__Work request__.
Set the whole listing down again exactly as written.

__Task data__.
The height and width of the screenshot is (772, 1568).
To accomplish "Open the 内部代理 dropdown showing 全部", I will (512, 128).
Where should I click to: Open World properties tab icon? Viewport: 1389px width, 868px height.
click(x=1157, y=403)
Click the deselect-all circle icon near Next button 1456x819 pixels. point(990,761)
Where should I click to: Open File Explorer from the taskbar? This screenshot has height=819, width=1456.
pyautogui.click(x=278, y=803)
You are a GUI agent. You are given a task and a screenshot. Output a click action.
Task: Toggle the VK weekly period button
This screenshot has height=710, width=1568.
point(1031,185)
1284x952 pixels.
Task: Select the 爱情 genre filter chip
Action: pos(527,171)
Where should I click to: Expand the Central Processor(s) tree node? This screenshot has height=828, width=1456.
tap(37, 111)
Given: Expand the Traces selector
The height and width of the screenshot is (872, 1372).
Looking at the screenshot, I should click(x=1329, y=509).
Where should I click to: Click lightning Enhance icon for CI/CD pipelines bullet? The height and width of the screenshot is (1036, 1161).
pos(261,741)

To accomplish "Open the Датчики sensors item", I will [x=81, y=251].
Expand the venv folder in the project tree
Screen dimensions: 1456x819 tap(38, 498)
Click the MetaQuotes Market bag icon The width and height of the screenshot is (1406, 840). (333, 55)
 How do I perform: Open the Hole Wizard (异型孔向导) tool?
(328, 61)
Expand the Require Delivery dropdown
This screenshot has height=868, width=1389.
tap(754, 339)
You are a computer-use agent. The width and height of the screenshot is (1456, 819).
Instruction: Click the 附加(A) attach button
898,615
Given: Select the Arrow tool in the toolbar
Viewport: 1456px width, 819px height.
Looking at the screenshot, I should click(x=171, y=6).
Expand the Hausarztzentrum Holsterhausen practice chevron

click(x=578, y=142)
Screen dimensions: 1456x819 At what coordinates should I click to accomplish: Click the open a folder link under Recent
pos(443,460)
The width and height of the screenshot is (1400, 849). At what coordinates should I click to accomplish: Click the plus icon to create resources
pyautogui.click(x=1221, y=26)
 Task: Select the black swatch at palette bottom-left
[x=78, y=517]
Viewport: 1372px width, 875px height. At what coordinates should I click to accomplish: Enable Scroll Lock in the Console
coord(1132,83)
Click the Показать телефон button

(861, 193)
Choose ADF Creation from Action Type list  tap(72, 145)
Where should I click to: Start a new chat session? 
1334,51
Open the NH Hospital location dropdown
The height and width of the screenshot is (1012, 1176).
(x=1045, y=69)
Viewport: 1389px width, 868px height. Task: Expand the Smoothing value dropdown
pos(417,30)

__Answer for this exercise__.
The height and width of the screenshot is (772, 1568).
To accomplish "Open the 内部代理 dropdown showing 全部", I will (512, 128).
Where should I click to: Open World properties tab icon? Viewport: 1389px width, 868px height.
click(x=1157, y=403)
Click the deselect-all circle icon near Next button 1456x819 pixels. point(990,761)
Where should I click to: Open File Explorer from the taskbar? This screenshot has height=819, width=1456.
pyautogui.click(x=278, y=803)
You are a GUI agent. You are given a task and a screenshot. Output a click action.
Task: Toggle the VK weekly period button
This screenshot has height=710, width=1568.
point(1031,185)
1284x952 pixels.
Task: Select the 爱情 genre filter chip
Action: pos(527,171)
Where should I click to: Expand the Central Processor(s) tree node? This screenshot has height=828, width=1456.
tap(37, 111)
Given: Expand the Traces selector
The height and width of the screenshot is (872, 1372).
Looking at the screenshot, I should click(x=1329, y=509).
Where should I click to: Click lightning Enhance icon for CI/CD pipelines bullet? The height and width of the screenshot is (1036, 1161).
pos(261,741)

To accomplish "Open the Датчики sensors item", I will [x=81, y=251].
Expand the venv folder in the project tree
Screen dimensions: 1456x819 tap(38, 498)
Click the MetaQuotes Market bag icon The width and height of the screenshot is (1406, 840). (333, 55)
 How do I perform: Open the Hole Wizard (异型孔向导) tool?
(328, 61)
Expand the Require Delivery dropdown
This screenshot has height=868, width=1389.
tap(754, 339)
You are a computer-use agent. The width and height of the screenshot is (1456, 819).
Instruction: Click the 附加(A) attach button
898,615
Given: Select the Arrow tool in the toolbar
Viewport: 1456px width, 819px height.
Looking at the screenshot, I should click(x=171, y=6).
Expand the Hausarztzentrum Holsterhausen practice chevron

click(x=578, y=142)
Screen dimensions: 1456x819 At what coordinates should I click to accomplish: Click the open a folder link under Recent
pos(443,460)
The width and height of the screenshot is (1400, 849). At what coordinates should I click to accomplish: Click the plus icon to create resources
pyautogui.click(x=1221, y=26)
 Task: Select the black swatch at palette bottom-left
[x=78, y=517]
Viewport: 1372px width, 875px height. At what coordinates should I click to accomplish: Enable Scroll Lock in the Console
coord(1132,83)
Click the Показать телефон button

(861, 193)
Choose ADF Creation from Action Type list  tap(72, 145)
Where should I click to: Start a new chat session? 
1334,51
Open the NH Hospital location dropdown
The height and width of the screenshot is (1012, 1176).
(x=1045, y=69)
Viewport: 1389px width, 868px height. Task: Expand the Smoothing value dropdown
pos(417,30)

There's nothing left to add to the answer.